Intestinal worms are common in developing countries such as Gambia. Research has uncovered that autoimmune system diseases such as asthma, Crohn’s disease and multiple sclerosis are extremely rare in such countries.
When families from countries such as Gambia move to cleaner, more hygienic developed countries, however, something changes. The first generation born in the supposedly “healthier” developed nation has no contact with intestinal worms, but develops chronic immune disorders at a rate equal (or sometimes even higher than) families that have lived in developed countries for generations. The theory is that microorganisms that live on the intestinal worms may help strengthen the immune system by giving the system something to defend against.

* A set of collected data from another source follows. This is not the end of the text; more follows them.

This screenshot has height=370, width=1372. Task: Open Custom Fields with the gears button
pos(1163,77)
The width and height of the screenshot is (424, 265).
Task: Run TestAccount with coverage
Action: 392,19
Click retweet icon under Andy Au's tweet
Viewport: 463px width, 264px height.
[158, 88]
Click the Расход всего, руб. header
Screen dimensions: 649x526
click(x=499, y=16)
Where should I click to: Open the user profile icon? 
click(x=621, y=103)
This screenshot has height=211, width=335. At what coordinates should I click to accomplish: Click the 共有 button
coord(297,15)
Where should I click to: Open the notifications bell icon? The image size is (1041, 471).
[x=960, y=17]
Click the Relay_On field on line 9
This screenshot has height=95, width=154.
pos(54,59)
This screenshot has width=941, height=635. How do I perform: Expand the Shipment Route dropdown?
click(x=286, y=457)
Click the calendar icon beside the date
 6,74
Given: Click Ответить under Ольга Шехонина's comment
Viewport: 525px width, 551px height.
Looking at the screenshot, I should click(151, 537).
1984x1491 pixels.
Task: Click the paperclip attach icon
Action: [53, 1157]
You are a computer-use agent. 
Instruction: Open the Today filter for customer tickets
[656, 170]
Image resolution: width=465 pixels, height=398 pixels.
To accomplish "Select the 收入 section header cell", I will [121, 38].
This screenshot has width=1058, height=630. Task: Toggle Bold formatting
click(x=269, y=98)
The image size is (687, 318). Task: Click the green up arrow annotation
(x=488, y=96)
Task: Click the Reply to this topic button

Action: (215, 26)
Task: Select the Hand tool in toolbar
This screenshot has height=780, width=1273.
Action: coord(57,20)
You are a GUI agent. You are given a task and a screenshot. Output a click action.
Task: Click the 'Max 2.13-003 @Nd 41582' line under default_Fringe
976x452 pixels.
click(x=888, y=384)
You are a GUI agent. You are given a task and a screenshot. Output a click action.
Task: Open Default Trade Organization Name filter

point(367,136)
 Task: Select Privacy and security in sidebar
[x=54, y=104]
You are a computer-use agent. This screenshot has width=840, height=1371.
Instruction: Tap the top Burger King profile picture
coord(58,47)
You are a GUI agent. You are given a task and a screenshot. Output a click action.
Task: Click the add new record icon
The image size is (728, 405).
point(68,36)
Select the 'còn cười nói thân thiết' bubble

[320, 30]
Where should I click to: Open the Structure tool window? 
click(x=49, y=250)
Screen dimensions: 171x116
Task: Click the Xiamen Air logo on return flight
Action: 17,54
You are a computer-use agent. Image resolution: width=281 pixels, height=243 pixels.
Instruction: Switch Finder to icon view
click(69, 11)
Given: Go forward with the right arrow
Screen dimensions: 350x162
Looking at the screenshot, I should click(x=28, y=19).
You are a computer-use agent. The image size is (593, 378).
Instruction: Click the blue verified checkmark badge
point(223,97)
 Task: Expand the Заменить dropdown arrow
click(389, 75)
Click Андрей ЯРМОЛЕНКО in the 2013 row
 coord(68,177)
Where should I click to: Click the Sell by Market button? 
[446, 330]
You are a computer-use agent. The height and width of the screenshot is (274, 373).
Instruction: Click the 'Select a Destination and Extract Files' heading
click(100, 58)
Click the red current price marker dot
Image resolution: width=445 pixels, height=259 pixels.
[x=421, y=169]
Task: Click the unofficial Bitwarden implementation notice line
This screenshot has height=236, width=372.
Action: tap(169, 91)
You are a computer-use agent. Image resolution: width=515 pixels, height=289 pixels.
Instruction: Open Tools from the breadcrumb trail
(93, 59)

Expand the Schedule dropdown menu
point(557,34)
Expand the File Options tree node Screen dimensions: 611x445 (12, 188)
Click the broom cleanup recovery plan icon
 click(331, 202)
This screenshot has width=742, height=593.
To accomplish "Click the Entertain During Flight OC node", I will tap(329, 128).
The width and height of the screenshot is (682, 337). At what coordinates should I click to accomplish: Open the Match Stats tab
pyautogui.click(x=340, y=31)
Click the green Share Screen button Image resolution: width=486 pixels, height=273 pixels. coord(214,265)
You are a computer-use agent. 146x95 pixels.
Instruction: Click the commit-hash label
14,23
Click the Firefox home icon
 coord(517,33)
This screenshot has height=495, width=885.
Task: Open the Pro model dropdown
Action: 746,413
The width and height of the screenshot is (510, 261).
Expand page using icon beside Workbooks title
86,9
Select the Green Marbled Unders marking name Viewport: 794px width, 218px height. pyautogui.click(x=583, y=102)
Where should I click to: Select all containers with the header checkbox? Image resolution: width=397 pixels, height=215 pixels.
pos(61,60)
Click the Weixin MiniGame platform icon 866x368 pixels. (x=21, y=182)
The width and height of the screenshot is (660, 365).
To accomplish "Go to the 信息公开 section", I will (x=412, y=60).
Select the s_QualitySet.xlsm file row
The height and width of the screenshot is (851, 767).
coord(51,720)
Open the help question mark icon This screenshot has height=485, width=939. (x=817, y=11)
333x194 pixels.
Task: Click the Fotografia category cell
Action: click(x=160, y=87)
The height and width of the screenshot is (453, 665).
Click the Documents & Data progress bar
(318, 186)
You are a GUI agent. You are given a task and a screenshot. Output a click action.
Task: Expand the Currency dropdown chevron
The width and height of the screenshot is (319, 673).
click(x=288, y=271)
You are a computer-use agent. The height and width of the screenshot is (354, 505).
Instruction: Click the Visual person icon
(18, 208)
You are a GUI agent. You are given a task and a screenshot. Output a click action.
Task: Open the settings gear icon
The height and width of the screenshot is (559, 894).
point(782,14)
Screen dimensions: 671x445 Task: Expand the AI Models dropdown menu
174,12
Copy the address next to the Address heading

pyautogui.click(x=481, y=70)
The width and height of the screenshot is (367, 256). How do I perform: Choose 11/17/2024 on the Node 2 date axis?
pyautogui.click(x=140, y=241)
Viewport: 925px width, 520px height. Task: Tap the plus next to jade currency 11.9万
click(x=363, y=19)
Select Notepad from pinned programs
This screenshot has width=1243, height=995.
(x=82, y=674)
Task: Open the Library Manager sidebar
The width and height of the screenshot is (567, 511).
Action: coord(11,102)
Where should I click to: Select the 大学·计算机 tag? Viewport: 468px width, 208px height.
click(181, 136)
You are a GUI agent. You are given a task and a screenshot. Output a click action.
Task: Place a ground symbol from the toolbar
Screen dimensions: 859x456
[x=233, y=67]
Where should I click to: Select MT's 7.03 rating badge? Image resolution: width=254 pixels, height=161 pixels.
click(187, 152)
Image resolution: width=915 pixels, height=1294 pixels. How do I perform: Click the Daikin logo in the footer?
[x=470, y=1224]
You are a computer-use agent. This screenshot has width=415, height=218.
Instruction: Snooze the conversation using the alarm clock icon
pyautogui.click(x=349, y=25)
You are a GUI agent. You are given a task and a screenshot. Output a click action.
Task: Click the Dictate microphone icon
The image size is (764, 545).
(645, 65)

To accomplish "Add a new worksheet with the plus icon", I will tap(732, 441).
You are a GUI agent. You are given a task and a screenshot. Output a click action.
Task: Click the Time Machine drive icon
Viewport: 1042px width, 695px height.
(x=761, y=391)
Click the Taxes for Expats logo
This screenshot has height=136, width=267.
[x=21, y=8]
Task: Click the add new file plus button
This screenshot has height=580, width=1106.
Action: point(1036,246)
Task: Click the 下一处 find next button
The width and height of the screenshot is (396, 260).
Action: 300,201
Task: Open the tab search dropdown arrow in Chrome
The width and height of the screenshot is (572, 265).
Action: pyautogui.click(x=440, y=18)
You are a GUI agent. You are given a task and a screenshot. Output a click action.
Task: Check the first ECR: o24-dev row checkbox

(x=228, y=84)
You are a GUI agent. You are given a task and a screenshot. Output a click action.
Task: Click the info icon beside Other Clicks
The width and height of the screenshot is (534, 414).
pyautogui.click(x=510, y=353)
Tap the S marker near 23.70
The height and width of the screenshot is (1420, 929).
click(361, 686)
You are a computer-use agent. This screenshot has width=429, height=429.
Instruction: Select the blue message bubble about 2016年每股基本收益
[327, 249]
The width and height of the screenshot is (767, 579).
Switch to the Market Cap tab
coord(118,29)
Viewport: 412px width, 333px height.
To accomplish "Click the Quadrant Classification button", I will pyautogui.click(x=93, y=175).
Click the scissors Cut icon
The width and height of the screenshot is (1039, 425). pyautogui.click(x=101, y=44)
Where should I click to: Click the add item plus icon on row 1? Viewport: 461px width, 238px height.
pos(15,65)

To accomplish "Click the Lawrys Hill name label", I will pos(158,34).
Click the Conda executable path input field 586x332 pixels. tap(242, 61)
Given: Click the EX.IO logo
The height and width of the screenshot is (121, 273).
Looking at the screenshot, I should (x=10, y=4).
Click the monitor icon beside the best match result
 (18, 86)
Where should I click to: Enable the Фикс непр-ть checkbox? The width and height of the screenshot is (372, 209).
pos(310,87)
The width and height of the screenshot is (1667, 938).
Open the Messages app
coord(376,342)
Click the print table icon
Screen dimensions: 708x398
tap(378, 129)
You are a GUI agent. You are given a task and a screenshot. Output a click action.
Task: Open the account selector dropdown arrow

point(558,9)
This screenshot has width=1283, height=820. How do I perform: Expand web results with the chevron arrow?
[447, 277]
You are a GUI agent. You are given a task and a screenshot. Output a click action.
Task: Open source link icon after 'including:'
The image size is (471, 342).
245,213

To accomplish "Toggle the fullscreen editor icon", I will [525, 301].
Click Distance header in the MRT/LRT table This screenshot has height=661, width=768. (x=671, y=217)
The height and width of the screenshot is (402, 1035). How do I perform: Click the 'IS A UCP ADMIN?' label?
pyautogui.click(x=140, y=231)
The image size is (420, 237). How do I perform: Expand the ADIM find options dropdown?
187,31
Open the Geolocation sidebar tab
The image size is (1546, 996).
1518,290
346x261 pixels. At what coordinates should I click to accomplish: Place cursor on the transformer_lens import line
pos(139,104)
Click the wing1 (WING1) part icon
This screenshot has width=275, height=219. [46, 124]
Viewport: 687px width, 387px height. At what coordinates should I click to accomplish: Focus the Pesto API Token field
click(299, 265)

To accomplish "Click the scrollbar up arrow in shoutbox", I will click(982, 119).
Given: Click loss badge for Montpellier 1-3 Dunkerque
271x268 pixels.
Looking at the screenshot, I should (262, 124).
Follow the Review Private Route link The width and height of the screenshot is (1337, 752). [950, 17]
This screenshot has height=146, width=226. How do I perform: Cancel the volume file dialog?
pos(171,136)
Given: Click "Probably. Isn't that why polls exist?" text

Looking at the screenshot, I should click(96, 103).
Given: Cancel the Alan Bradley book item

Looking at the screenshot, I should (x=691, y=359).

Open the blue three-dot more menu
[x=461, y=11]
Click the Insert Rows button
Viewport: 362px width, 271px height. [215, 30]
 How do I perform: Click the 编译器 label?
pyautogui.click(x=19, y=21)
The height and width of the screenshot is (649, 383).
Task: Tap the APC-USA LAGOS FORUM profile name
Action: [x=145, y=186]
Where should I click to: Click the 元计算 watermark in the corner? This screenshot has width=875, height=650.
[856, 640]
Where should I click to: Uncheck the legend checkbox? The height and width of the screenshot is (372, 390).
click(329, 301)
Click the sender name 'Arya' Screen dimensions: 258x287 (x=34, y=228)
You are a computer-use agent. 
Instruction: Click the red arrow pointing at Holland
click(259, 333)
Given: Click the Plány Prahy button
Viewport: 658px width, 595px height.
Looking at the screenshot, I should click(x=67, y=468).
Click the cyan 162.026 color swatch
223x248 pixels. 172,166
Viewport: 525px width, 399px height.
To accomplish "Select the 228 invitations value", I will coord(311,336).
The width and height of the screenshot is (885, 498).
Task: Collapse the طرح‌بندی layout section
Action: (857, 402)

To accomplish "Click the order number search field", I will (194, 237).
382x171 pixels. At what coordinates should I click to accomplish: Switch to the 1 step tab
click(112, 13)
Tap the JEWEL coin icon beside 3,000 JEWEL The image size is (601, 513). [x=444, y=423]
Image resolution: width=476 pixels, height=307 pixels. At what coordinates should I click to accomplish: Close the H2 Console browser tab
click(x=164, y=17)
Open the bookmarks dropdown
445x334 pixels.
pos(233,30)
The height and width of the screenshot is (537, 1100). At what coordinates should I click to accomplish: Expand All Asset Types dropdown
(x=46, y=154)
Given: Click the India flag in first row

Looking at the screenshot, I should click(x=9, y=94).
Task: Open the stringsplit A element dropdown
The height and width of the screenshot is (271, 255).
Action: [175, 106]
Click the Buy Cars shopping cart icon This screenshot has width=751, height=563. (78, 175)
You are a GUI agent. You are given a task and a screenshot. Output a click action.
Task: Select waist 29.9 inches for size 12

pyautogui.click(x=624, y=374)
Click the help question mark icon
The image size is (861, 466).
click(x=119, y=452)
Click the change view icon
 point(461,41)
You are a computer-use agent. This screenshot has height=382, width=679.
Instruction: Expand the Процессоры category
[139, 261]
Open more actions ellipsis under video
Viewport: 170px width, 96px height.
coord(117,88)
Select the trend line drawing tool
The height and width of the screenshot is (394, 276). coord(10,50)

Further evidence for the hygiene hypothesis can be found in studies of farm families. Children raised on farms have lower rates of immune disorders than their urban counterparts. Researchers suggest this may be due to exposure to organisms in farm animals and manure that stimulate the immune system from an early age.
The Impact of the Hygiene Hypothesis
The hygiene hypothesis has yet to be proven, and no one is recommending letting children put whatever they like into their mouths. The hypothesis does suggest, however, that we may not be doing children any favors by over-shielding them from disease and dirt. Some researchers suggest that family pets, far from being potential allergens, may help stimulate the immune system by exposing children to mild organisms and infections.
Immune system researchers believe the hygiene hypothesis may point the way to new treatment methods. A university of Iowa study deliberately infected patients with inflammatory bowel disease with pig whipworms, which only survive in the human intestine for a week. All six patients eventually had their disease symptoms go into complete remission.
If the hygiene hypothesis is correct, medical science may one day treat chronic immune disease not by suppressing the immune system, but by deliberately challenging it.